Publié le par Alipeg CARVIN

En rentrant ce matin, j'ai trouvé ce matin scotchés sur la porte de ma chambre un brin de mimosa et un p'tit mot  "meilleurs voeux pour la fête de la femme". D'abord intriguée, je commence à me rappeler cette coutume dont j'avais déjà entendu parler et que j'avais complétement oubliée : en Italie, pour le 8 mars, on offre aux femmes un brin de mimosa et surtout, on ne fête pas la "Journée Internationale du Droit des Femmes" mais tout bonnement la "Fête de la Femme" !

Ce changement de nom n'a l'air de rien et ces fleurs peuvent sembler bien innocentes, mais si en y regardant bien, on se rend compte que tout cela n'est qu'une façon détournée de faire perdre son sens à la journée... On ne se pose plus les questions soulevées par la Journée Internationale du DROIT DES femmeS, avec son lot de remises en question parfois désagréables ou tout simplement une prise de conscience de la situation des femmes dans le monde...et l'on se contente d'offrir un tige jaune censée flatter notre féminité (!)

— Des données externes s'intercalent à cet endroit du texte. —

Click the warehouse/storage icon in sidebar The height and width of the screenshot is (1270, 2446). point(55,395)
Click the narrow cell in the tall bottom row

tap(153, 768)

Notons au passage le changement du  nombre : "des femmes" devient "de la femme" ou comment réduire la diversité des situations  des femmes à un éternel féminin (celui qui fait que LA femme aime recevoir une tige jaune sans doute?), simplification qui semble résoudre à elle seule tous les problèmes.

Bref, notre combat n'est pas vain... et il commence sans doute d'abord par le pouvoir des mots.